Russ Avery, que dirige su propio negocio de comunicaciones, recuerda haber quedado atrapado en un tren lleno sin aire acondicionado en una ola de calor anterior. Un análisis de Bloomberg el año pasado encontró que los vagones del metro pueden estar hasta 5 °C más calientes que el aire exterior. “Fue realmente aterrador”, dice Avery. Renuente a ponerse en esa situación nuevamente, decidió no asistir al evento principal de la semana a pesar del potencial de conseguir nuevos clientes y reunirse con otros más antiguos que rara vez ve en persona. “Todos saben lo horrible que es el metro cuando hace esta temperatura, y que las cosas pueden salir mal”, añade.
Incluso aquellos con vehículos propios no confían en que la infraestructura resista el calor. Claire Bishop, fundadora de My Green Pension, había planeado manejar dos horas y media desde Bristol, en el suroeste de Inglaterra, en su vehículo eléctrico, con la esperanza de atraer oportunidades de negocio.

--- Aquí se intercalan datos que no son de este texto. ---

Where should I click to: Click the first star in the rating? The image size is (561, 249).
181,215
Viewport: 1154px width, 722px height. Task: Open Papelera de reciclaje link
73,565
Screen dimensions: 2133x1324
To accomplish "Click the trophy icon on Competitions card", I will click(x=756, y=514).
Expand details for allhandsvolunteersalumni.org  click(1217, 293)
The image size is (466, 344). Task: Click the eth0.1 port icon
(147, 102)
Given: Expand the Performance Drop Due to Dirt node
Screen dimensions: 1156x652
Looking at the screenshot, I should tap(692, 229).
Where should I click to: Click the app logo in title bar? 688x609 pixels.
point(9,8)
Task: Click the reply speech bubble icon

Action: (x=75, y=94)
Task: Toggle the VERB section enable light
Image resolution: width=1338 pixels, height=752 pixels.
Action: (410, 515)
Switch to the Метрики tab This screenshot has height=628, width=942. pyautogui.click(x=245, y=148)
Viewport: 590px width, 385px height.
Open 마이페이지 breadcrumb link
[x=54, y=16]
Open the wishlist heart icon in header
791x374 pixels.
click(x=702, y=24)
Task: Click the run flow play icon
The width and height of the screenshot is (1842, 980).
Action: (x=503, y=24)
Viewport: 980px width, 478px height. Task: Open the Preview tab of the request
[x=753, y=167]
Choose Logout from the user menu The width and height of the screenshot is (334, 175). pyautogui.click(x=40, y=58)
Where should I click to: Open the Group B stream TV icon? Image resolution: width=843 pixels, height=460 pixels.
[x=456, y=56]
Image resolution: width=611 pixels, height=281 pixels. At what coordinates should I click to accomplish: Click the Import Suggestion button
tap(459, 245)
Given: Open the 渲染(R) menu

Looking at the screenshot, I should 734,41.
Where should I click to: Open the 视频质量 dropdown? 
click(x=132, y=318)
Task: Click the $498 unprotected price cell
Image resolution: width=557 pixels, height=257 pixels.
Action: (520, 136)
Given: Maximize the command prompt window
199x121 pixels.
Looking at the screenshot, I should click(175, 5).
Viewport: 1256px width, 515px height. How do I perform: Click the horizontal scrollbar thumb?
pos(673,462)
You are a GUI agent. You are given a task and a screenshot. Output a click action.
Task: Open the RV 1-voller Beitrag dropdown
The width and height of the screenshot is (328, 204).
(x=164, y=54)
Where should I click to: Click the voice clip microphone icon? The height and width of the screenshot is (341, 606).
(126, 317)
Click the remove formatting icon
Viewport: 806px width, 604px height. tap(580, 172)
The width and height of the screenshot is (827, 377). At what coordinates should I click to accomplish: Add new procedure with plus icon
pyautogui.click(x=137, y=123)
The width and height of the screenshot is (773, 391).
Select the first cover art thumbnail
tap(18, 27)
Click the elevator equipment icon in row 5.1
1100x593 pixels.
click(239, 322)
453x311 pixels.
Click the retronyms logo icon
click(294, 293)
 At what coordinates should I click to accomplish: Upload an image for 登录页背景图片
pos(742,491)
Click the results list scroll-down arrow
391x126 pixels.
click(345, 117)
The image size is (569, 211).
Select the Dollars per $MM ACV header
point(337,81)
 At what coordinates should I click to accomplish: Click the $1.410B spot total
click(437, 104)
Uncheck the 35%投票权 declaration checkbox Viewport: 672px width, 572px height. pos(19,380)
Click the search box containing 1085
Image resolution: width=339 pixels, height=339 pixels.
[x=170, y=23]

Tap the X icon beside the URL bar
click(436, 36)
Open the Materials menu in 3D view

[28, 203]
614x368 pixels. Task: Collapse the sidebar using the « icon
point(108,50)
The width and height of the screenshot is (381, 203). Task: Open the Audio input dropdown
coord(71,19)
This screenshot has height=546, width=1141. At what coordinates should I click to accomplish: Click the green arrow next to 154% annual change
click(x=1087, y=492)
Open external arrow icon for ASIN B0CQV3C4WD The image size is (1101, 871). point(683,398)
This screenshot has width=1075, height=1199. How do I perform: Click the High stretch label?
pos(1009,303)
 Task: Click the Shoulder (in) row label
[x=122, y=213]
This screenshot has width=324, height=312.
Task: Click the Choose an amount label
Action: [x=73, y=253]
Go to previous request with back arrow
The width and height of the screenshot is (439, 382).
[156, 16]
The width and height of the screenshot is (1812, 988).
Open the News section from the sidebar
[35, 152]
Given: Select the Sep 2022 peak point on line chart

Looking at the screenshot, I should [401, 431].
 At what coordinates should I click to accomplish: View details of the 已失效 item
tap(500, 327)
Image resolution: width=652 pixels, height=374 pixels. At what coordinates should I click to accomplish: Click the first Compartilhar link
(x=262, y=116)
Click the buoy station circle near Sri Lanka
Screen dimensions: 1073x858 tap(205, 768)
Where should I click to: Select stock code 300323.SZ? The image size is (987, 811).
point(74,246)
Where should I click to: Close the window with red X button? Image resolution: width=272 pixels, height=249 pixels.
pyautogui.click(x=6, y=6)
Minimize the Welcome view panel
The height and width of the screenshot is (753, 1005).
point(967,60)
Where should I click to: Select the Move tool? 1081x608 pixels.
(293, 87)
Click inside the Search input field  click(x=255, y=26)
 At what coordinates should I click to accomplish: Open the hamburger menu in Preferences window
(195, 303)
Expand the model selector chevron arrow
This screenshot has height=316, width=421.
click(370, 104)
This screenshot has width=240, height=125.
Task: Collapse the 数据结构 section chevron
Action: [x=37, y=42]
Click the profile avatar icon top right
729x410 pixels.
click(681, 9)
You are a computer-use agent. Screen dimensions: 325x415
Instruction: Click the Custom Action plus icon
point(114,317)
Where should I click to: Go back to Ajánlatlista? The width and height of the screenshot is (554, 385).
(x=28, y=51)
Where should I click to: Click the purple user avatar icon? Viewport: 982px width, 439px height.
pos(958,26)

Ya había pagado por un stand en el evento principal, una pancarta, folletos y un estacionamiento, pero canceló por preocupaciones de quedar atascada en una autopista con el calor y que las superficies de la carretera se ablandaran y se volvieran pegajosas. Con las escuelas cerradas debido al calor, Bishop también tiene que encargarse del cuidado de los niños. “Fueron todas esas incógnitas para mí las que tuve que considerar si vale la pena correr ese riesgo”, dice.
El acceso limitado a centros de carga rápida significa que Glaze no habría podido manejar su vehículo eléctrico a Londres sin detenerse varias veces. “Casi tienes que reírte”, dice. Perderse el evento podría significar una “pérdida de ingresos” para ella, mencionando las reuniones que tenía programadas con desarrolladores y un cliente. “Hemos pasado demasiado tiempo hablando sobre el cambio climático y la acción”, dice Glaze, “pero hoy es un ejemplo perfecto de cómo hemos fallado”. Añade: “No hemos abordado el cambio climático con la suficiente rapidez. La realidad está aquí: no estamos preparados”.